━━━ Reading text ━━━

It's that time of the year again... I am digging out my winter coat, trying hard to resist turning the heating on at night (I am not going to give in here! It's only October!), it's getting ever more difficult to drag myself out of bed in the morning and when I leave work in the evening, it's already dark outside! These, alongside an increasing fatigue which isn't confined to the early mornings and late evenings anymore, are definitive signs of the autumn being in full swing. And every year I get this irresistable wish to withdraw into some cave and hibernate - obviously not without the comforts of a cosy bed, open fireplace, candle-light and loads of comforting food and wine. I am not a bear, after all, am I?

━━━ Items ━━━

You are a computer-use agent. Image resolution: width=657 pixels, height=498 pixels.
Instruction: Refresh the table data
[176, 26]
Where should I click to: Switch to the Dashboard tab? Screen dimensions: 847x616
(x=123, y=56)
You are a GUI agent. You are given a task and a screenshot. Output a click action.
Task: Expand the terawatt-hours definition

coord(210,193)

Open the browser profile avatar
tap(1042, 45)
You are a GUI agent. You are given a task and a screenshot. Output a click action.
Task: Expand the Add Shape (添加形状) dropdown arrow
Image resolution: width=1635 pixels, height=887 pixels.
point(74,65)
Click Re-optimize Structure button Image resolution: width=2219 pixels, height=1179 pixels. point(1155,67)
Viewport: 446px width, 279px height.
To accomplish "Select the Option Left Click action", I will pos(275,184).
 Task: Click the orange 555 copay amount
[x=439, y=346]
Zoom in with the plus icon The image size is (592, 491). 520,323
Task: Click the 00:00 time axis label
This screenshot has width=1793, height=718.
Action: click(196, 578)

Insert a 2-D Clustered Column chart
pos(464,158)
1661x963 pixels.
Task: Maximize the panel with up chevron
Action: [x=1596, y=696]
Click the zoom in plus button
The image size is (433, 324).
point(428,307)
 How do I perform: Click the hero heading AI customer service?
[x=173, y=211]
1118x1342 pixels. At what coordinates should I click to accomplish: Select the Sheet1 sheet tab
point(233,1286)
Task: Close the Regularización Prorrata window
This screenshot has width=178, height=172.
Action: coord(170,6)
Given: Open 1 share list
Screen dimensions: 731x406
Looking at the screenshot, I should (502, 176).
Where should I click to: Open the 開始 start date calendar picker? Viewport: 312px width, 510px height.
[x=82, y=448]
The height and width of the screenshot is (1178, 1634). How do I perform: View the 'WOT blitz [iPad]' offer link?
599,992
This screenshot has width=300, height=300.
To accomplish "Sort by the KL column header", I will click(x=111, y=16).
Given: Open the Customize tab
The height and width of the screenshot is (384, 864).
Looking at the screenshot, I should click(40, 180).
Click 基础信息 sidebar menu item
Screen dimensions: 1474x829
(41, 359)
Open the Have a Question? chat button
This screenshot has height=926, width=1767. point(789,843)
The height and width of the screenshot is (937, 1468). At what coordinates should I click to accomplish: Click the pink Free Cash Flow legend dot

━━━

• **Challenge**
Copy out everything in the autumn passage from "It's that time" down to "after all, am I?".

• **The completed task**
It's that time of the year again... I am digging out my winter coat, trying hard to resist turning the heating on at night (I am not going to give in here! It's only October!), it's getting ever more difficult to drag myself out of bed in the morning and when I leave work in the evening, it's already dark outside! These, alongside an increasing fatigue which isn't confined to the early mornings and late evenings anymore, are definitive signs of the autumn being in full swing. And every year I get this irresistable wish to withdraw into some cave and hibernate - obviously not without the comforts of a cosy bed, open fireplace, candle-light and loads of comforting food and wine. I am not a bear, after all, am I?